Butterfly Maiden
- Source:
- ukiyo-e.org
Description
Butterfly Maiden is a self-published [shin-hanga](/glossary/shin-hanga) woodblock print by Paul Jacoulet, the French-Japanese woodblock artist who lived nearly his entire life in Japan and brought a Parisian-trained eye to the traditional [ukiyo-e](/glossary/ukiyo-e) printmaking workshop. Jacoulet is unusual among shin-hanga printmakers in that he operated outside the publisher system entirely, financing his own editions and signing exclusive contracts with the master carvers and printers he trusted to realize his designs. The result is work of unusual technical density and finish, marked by mica grounds, lacquer-like blacks, blind-printed embossing, and metallic pigments that gave each impression an almost objet-d'art quality. Butterfly Maiden shows the artist's recurring fascination with theatrical and folkloric subjects, presenting a young woman in costume associated with the butterfly motif so important to Japanese and East Asian dance traditions. The composition channels Jacoulet's gift for portraiture: a steady, frontal figure rendered with crisp line, delicate flesh tones, and decorative patterning across the textile elements.
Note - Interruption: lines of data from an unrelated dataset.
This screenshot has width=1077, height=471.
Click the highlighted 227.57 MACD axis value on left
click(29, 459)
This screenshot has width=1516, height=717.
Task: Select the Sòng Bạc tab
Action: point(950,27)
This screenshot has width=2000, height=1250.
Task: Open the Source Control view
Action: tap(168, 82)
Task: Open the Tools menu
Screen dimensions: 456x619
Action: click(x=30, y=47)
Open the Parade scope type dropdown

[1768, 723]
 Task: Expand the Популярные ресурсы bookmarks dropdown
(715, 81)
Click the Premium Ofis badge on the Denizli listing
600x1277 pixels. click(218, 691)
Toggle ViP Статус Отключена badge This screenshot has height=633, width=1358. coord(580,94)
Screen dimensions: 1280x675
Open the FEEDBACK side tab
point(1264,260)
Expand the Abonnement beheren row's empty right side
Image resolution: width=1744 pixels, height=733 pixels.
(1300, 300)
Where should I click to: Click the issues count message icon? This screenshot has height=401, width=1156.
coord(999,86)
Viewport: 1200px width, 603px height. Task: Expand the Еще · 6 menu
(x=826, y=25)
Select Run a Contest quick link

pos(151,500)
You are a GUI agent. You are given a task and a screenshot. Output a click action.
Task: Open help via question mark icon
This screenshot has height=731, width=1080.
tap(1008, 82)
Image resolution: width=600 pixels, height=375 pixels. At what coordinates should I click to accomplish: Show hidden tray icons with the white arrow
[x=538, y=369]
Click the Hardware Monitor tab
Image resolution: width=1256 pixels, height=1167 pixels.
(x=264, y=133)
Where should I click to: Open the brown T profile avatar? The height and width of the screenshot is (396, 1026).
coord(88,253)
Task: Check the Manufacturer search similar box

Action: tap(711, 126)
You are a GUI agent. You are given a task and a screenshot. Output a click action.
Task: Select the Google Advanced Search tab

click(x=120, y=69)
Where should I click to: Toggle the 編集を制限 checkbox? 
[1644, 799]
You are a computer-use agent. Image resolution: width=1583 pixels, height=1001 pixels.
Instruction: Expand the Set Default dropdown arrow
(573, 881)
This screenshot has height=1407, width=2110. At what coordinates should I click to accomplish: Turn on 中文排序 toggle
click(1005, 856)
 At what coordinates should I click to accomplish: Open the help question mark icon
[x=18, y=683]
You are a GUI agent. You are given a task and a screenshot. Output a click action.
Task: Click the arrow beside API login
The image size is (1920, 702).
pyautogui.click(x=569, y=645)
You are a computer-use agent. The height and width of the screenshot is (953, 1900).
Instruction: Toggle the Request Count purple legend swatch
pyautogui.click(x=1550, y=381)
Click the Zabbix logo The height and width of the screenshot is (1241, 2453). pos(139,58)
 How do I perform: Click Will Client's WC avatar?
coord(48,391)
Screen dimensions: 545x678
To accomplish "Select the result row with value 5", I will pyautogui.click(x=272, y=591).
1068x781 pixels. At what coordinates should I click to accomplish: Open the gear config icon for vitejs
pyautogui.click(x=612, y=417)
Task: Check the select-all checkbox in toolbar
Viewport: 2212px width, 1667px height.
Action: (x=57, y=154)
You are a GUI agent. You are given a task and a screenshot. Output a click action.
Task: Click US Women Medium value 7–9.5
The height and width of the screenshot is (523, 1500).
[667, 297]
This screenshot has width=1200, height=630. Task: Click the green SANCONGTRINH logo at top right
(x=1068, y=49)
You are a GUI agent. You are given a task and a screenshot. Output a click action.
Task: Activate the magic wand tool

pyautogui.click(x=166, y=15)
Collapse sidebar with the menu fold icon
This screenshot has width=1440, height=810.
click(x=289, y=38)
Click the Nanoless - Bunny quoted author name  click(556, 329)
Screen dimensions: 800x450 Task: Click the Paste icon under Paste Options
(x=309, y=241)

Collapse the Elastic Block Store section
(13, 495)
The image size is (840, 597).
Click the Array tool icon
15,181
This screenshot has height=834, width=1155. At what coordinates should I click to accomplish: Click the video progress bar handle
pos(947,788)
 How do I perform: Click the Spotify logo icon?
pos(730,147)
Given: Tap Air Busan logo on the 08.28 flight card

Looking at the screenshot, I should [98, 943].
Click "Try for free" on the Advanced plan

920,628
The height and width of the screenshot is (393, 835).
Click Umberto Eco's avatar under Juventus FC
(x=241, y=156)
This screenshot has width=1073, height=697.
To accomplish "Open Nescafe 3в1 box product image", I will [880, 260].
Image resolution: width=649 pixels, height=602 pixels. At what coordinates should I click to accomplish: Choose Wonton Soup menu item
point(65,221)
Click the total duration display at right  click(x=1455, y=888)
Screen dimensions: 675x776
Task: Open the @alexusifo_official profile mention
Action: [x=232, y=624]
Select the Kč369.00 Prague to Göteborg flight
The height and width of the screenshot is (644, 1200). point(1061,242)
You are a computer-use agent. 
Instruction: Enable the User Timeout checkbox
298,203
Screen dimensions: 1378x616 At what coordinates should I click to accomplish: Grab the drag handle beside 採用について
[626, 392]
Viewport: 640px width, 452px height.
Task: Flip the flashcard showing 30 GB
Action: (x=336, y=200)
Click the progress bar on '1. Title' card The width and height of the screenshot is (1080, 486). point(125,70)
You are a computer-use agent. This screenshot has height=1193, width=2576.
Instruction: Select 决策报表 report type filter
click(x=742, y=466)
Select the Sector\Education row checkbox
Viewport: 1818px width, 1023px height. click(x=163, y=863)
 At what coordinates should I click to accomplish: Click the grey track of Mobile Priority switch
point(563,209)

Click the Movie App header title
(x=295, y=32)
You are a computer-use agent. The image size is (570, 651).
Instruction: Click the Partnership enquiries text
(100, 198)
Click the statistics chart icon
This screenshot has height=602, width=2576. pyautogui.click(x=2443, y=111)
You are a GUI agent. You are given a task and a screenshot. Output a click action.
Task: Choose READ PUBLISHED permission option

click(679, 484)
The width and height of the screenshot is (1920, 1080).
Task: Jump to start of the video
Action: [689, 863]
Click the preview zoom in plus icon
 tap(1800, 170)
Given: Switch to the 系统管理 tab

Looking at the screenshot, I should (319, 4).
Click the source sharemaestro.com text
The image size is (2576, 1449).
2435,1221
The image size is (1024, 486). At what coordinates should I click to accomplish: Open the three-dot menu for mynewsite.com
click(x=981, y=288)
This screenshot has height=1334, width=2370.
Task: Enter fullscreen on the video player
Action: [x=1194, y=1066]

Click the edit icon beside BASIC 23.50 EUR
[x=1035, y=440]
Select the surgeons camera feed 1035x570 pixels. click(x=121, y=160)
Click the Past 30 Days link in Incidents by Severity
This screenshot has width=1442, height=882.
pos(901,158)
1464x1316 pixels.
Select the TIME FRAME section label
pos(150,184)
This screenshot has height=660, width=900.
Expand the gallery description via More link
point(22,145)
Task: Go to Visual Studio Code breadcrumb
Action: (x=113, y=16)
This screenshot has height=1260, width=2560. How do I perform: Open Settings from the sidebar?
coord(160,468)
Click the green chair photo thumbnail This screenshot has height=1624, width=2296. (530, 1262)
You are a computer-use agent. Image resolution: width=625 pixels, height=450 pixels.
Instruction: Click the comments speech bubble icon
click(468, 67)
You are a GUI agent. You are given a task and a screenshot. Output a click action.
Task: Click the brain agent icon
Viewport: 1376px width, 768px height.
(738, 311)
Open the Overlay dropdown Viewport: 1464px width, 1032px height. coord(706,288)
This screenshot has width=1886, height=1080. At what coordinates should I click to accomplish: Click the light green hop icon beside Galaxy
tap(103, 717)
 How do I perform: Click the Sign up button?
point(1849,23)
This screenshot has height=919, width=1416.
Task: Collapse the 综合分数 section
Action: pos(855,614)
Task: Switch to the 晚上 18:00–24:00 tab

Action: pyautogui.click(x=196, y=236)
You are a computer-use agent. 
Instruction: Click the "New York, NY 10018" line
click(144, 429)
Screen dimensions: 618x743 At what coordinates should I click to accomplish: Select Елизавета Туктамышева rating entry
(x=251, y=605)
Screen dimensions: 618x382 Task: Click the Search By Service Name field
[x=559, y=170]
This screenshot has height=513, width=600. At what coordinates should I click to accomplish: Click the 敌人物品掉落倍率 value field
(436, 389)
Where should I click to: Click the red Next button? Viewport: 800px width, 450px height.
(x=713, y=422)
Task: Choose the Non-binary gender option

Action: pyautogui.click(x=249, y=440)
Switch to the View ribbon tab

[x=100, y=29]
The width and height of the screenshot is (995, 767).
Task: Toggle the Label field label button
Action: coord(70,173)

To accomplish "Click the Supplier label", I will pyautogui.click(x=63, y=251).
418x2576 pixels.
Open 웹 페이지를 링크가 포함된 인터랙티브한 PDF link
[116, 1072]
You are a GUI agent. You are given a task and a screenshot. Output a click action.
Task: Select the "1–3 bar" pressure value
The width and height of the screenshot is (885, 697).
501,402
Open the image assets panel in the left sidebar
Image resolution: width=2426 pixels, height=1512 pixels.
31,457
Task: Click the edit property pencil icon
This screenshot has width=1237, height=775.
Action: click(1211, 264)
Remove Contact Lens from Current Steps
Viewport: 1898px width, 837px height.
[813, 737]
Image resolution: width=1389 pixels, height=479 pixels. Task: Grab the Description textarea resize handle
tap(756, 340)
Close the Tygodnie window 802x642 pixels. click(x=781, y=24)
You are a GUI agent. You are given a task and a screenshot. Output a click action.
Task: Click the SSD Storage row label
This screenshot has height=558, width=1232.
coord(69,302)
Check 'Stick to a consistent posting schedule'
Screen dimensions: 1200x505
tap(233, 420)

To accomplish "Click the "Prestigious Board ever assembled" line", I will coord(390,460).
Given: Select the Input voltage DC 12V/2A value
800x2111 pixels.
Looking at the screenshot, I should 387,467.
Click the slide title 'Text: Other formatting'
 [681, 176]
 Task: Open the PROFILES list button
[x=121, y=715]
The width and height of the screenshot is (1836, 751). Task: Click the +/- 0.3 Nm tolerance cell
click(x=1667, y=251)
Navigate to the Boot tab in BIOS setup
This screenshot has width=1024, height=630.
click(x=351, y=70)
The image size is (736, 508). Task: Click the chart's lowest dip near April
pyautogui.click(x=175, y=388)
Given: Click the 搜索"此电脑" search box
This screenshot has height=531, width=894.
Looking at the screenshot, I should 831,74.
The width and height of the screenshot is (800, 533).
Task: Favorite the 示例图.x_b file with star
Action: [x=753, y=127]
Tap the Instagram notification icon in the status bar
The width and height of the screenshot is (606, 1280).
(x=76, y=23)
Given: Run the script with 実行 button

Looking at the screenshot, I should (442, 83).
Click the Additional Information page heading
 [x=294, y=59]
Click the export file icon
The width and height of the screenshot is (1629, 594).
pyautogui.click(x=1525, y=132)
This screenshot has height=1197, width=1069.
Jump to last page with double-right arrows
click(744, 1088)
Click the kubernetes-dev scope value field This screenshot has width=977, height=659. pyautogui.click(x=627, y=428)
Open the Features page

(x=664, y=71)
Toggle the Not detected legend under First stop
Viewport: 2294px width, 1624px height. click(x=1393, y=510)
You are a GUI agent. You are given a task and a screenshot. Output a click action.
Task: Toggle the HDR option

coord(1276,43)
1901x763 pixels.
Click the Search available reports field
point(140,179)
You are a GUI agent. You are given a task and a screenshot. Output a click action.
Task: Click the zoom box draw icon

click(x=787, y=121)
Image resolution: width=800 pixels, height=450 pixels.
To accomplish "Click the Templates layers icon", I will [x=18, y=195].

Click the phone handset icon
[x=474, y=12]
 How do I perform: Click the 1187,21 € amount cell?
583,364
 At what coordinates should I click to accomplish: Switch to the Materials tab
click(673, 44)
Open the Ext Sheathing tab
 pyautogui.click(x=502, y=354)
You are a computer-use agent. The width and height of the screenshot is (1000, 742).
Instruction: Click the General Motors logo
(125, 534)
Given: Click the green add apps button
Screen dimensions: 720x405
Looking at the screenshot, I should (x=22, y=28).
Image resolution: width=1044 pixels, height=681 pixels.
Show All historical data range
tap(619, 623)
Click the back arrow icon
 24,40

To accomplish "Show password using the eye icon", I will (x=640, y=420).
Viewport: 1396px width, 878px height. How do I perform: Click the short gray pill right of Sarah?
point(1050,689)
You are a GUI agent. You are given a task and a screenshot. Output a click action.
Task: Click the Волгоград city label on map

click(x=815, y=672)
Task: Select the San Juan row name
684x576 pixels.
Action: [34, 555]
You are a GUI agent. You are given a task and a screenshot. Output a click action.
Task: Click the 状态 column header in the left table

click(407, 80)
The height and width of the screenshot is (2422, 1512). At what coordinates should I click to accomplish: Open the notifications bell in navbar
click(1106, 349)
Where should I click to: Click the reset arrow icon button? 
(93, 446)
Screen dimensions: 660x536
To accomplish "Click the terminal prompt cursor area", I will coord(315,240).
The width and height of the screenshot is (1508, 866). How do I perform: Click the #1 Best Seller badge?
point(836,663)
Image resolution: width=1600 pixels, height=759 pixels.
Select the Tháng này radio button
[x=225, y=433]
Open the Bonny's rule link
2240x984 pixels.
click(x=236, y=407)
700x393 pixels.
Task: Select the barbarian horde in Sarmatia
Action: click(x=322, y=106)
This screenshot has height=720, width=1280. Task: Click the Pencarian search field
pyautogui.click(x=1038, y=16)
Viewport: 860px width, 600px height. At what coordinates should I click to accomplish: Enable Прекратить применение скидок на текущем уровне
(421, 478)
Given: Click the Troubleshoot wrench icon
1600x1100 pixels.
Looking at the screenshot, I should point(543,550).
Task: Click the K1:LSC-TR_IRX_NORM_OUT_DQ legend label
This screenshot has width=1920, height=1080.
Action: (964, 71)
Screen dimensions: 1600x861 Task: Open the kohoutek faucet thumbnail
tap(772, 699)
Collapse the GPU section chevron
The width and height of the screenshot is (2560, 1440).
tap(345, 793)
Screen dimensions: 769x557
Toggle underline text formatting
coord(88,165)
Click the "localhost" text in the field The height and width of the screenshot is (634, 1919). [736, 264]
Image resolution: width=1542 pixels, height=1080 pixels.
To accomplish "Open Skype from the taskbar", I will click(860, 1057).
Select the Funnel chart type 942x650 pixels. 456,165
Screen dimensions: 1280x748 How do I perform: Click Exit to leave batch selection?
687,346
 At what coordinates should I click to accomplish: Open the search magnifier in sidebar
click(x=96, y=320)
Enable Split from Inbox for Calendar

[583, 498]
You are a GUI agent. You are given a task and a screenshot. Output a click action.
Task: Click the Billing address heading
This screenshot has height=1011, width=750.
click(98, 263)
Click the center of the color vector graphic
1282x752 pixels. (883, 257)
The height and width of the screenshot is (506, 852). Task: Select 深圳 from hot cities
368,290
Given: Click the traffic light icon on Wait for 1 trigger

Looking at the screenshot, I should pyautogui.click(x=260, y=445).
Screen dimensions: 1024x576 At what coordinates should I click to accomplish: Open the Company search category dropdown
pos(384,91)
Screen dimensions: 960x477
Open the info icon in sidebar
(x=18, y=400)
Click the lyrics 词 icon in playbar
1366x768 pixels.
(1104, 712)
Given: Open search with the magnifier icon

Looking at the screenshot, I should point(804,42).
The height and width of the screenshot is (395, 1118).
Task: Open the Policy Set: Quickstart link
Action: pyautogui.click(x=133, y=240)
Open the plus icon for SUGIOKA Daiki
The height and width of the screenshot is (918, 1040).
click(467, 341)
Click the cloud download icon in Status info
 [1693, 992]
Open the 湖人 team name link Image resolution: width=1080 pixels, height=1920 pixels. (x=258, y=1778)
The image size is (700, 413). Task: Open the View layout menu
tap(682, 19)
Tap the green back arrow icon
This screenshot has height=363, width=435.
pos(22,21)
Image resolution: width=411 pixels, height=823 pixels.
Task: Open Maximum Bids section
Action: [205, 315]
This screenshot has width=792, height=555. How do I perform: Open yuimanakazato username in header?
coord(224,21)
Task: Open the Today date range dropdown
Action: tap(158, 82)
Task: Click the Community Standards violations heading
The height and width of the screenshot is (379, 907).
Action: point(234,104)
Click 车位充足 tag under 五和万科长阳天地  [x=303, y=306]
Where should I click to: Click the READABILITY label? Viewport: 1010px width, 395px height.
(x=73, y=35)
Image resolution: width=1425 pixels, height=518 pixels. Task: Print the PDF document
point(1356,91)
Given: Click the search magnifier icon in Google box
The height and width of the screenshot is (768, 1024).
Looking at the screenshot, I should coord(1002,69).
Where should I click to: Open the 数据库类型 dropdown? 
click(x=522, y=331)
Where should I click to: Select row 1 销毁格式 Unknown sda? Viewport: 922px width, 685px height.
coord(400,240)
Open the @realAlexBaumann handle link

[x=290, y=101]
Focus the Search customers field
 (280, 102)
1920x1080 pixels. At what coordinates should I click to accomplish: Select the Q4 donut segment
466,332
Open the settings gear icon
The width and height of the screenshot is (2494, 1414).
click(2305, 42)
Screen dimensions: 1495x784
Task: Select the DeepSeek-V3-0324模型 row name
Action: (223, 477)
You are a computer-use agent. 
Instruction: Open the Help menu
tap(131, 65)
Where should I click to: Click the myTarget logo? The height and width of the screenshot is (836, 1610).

Cataloged on ukiyo-e.org from the Hack collection record, the print belongs to the broader body of single-figure beauty subjects that Jacoulet produced from his Tokyo studio between the 1930s and the late 1950s. Collectors prize Butterfly Maiden alongside his Micronesian, Korean, and Chinese portrait series as evidence of how a French-Japanese woodblock artist could synthesize Edo-period craft traditions with a distinctly twentieth-century, cosmopolitan sensibility. Surviving impressions usually carry Jacoulet's seal-style monogram and the cartouche of his self-published shin-hanga workshop, identifying them as part of his tightly controlled, limited-edition output.